- [EXERCISE]: Transcribe the full listing so that each line reads as it does in the original.

- [EXCERPTED RECORDS]:
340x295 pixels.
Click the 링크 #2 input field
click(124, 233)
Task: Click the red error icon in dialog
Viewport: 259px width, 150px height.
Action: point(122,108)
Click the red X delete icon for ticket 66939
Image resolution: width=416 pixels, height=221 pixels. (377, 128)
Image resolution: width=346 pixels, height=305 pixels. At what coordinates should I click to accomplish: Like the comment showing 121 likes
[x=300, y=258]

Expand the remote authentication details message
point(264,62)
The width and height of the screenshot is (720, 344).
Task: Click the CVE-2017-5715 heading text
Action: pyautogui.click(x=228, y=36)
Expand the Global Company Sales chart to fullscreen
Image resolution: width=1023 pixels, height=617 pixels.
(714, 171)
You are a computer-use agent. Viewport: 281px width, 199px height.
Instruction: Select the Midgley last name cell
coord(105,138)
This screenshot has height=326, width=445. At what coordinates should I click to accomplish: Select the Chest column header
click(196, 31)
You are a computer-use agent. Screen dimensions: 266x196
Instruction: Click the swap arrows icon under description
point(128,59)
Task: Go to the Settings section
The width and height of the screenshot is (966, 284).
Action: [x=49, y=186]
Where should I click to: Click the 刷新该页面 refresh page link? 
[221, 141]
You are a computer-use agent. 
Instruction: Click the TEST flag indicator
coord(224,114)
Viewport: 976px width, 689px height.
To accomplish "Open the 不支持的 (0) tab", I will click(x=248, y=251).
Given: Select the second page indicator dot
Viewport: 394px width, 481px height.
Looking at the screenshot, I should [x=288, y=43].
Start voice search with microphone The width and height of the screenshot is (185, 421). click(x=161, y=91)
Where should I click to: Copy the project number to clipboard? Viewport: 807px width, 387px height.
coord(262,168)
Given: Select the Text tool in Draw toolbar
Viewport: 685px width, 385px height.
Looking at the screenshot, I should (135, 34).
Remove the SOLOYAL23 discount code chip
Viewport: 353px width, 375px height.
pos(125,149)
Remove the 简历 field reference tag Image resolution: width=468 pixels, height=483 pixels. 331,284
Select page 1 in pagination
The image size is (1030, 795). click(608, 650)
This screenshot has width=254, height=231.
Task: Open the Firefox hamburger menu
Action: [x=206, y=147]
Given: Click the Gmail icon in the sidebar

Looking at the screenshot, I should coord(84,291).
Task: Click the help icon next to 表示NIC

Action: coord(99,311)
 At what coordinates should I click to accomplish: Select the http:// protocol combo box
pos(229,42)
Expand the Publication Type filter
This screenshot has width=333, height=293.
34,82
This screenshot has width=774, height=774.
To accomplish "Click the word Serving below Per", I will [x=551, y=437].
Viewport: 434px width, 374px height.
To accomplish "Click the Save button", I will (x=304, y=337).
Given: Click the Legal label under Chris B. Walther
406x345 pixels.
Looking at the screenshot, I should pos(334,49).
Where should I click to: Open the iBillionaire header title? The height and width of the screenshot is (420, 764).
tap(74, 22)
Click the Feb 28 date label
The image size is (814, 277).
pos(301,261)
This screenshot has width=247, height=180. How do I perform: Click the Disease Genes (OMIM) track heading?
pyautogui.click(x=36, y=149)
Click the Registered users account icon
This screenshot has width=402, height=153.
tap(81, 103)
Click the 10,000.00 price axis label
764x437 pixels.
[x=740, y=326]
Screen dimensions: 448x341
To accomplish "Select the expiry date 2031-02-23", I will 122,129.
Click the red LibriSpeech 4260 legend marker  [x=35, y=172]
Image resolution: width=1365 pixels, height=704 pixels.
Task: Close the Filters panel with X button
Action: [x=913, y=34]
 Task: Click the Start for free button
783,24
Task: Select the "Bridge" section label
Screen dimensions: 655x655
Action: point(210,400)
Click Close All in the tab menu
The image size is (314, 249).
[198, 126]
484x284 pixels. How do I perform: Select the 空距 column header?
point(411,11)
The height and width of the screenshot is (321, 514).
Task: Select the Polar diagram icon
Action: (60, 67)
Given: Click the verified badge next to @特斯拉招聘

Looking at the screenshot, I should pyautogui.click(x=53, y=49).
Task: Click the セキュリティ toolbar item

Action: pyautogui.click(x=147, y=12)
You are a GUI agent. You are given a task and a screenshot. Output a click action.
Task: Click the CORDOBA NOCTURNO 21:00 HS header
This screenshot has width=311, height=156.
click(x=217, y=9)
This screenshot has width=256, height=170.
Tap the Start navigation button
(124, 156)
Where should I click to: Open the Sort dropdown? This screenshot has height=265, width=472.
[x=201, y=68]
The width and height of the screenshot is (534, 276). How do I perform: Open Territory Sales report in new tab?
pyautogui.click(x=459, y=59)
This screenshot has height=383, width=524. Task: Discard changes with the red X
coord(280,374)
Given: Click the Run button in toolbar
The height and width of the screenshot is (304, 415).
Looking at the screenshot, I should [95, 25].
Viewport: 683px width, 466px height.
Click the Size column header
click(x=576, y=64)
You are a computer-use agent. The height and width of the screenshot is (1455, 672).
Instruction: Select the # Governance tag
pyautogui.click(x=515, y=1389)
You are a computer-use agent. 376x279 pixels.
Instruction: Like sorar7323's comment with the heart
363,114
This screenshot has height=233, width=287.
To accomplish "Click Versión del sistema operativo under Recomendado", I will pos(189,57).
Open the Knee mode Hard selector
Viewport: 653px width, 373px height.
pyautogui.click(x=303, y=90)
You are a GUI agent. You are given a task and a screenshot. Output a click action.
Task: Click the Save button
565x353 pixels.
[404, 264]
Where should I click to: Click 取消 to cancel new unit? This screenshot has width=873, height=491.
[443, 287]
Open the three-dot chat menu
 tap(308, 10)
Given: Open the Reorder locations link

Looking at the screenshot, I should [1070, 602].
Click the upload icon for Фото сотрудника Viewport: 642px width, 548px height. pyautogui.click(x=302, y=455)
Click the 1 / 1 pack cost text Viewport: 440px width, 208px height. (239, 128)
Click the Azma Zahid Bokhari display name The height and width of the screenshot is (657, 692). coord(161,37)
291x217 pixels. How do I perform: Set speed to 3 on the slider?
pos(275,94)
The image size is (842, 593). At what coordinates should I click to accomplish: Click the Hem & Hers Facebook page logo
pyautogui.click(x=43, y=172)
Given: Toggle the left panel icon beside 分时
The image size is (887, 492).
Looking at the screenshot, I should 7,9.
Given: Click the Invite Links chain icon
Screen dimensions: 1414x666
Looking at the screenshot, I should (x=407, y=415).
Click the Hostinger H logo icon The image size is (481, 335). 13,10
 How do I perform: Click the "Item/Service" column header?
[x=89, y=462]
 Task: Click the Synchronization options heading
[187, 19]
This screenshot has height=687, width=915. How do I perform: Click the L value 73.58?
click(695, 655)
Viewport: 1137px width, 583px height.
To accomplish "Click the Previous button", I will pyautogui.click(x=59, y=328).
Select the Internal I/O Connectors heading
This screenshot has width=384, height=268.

- [ANSWER]:
340x295 pixels.
Click the 링크 #2 input field
click(124, 233)
Task: Click the red error icon in dialog
Viewport: 259px width, 150px height.
Action: point(122,108)
Click the red X delete icon for ticket 66939
Image resolution: width=416 pixels, height=221 pixels. (377, 128)
Image resolution: width=346 pixels, height=305 pixels. At what coordinates should I click to accomplish: Like the comment showing 121 likes
[x=300, y=258]

Expand the remote authentication details message
point(264,62)
The width and height of the screenshot is (720, 344).
Task: Click the CVE-2017-5715 heading text
Action: pyautogui.click(x=228, y=36)
Expand the Global Company Sales chart to fullscreen
Image resolution: width=1023 pixels, height=617 pixels.
(714, 171)
You are a computer-use agent. Viewport: 281px width, 199px height.
Instruction: Select the Midgley last name cell
coord(105,138)
This screenshot has height=326, width=445. At what coordinates should I click to accomplish: Select the Chest column header
click(196, 31)
You are a computer-use agent. Screen dimensions: 266x196
Instruction: Click the swap arrows icon under description
point(128,59)
Task: Go to the Settings section
The width and height of the screenshot is (966, 284).
Action: [x=49, y=186]
Where should I click to: Click the 刷新该页面 refresh page link? 
[221, 141]
You are a computer-use agent. 
Instruction: Click the TEST flag indicator
coord(224,114)
Viewport: 976px width, 689px height.
To accomplish "Open the 不支持的 (0) tab", I will click(x=248, y=251).
Given: Select the second page indicator dot
Viewport: 394px width, 481px height.
Looking at the screenshot, I should [x=288, y=43].
Start voice search with microphone The width and height of the screenshot is (185, 421). click(x=161, y=91)
Where should I click to: Copy the project number to clipboard? Viewport: 807px width, 387px height.
coord(262,168)
Given: Select the Text tool in Draw toolbar
Viewport: 685px width, 385px height.
Looking at the screenshot, I should (135, 34).
Remove the SOLOYAL23 discount code chip
Viewport: 353px width, 375px height.
pos(125,149)
Remove the 简历 field reference tag Image resolution: width=468 pixels, height=483 pixels. 331,284
Select page 1 in pagination
The image size is (1030, 795). click(608, 650)
This screenshot has width=254, height=231.
Task: Open the Firefox hamburger menu
Action: [x=206, y=147]
Given: Click the Gmail icon in the sidebar

Looking at the screenshot, I should coord(84,291).
Task: Click the help icon next to 表示NIC

Action: coord(99,311)
 At what coordinates should I click to accomplish: Select the http:// protocol combo box
pos(229,42)
Expand the Publication Type filter
This screenshot has width=333, height=293.
34,82
This screenshot has width=774, height=774.
To accomplish "Click the word Serving below Per", I will [x=551, y=437].
Viewport: 434px width, 374px height.
To accomplish "Click the Save button", I will (x=304, y=337).
Given: Click the Legal label under Chris B. Walther
406x345 pixels.
Looking at the screenshot, I should pos(334,49).
Where should I click to: Open the iBillionaire header title? The height and width of the screenshot is (420, 764).
tap(74, 22)
Click the Feb 28 date label
The image size is (814, 277).
pos(301,261)
This screenshot has width=247, height=180. How do I perform: Click the Disease Genes (OMIM) track heading?
pyautogui.click(x=36, y=149)
Click the Registered users account icon
This screenshot has width=402, height=153.
tap(81, 103)
Click the 10,000.00 price axis label
764x437 pixels.
[x=740, y=326]
Screen dimensions: 448x341
To accomplish "Select the expiry date 2031-02-23", I will 122,129.
Click the red LibriSpeech 4260 legend marker  [x=35, y=172]
Image resolution: width=1365 pixels, height=704 pixels.
Task: Close the Filters panel with X button
Action: [x=913, y=34]
 Task: Click the Start for free button
783,24
Task: Select the "Bridge" section label
Screen dimensions: 655x655
Action: point(210,400)
Click Close All in the tab menu
The image size is (314, 249).
[198, 126]
484x284 pixels. How do I perform: Select the 空距 column header?
point(411,11)
The height and width of the screenshot is (321, 514).
Task: Select the Polar diagram icon
Action: (60, 67)
Given: Click the verified badge next to @特斯拉招聘

Looking at the screenshot, I should pyautogui.click(x=53, y=49).
Task: Click the セキュリティ toolbar item

Action: pyautogui.click(x=147, y=12)
You are a GUI agent. You are given a task and a screenshot. Output a click action.
Task: Click the CORDOBA NOCTURNO 21:00 HS header
This screenshot has width=311, height=156.
click(x=217, y=9)
This screenshot has width=256, height=170.
Tap the Start navigation button
(124, 156)
Where should I click to: Open the Sort dropdown? This screenshot has height=265, width=472.
[x=201, y=68]
The width and height of the screenshot is (534, 276). How do I perform: Open Territory Sales report in new tab?
pyautogui.click(x=459, y=59)
This screenshot has height=383, width=524. Task: Discard changes with the red X
coord(280,374)
Given: Click the Run button in toolbar
The height and width of the screenshot is (304, 415).
Looking at the screenshot, I should [95, 25].
Viewport: 683px width, 466px height.
Click the Size column header
click(x=576, y=64)
You are a computer-use agent. The height and width of the screenshot is (1455, 672).
Instruction: Select the # Governance tag
pyautogui.click(x=515, y=1389)
You are a computer-use agent. 376x279 pixels.
Instruction: Like sorar7323's comment with the heart
363,114
This screenshot has height=233, width=287.
To accomplish "Click Versión del sistema operativo under Recomendado", I will pos(189,57).
Open the Knee mode Hard selector
Viewport: 653px width, 373px height.
pyautogui.click(x=303, y=90)
You are a GUI agent. You are given a task and a screenshot. Output a click action.
Task: Click the Save button
565x353 pixels.
[404, 264]
Where should I click to: Click 取消 to cancel new unit? This screenshot has width=873, height=491.
[443, 287]
Open the three-dot chat menu
 tap(308, 10)
Given: Open the Reorder locations link

Looking at the screenshot, I should [1070, 602].
Click the upload icon for Фото сотрудника Viewport: 642px width, 548px height. pyautogui.click(x=302, y=455)
Click the 1 / 1 pack cost text Viewport: 440px width, 208px height. (239, 128)
Click the Azma Zahid Bokhari display name The height and width of the screenshot is (657, 692). coord(161,37)
291x217 pixels. How do I perform: Set speed to 3 on the slider?
pos(275,94)
The image size is (842, 593). At what coordinates should I click to accomplish: Click the Hem & Hers Facebook page logo
pyautogui.click(x=43, y=172)
Given: Toggle the left panel icon beside 分时
The image size is (887, 492).
Looking at the screenshot, I should 7,9.
Given: Click the Invite Links chain icon
Screen dimensions: 1414x666
Looking at the screenshot, I should (x=407, y=415).
Click the Hostinger H logo icon The image size is (481, 335). 13,10
 How do I perform: Click the "Item/Service" column header?
[x=89, y=462]
 Task: Click the Synchronization options heading
[187, 19]
This screenshot has height=687, width=915. How do I perform: Click the L value 73.58?
click(695, 655)
Viewport: 1137px width, 583px height.
To accomplish "Click the Previous button", I will pyautogui.click(x=59, y=328).
Select the Internal I/O Connectors heading
This screenshot has width=384, height=268.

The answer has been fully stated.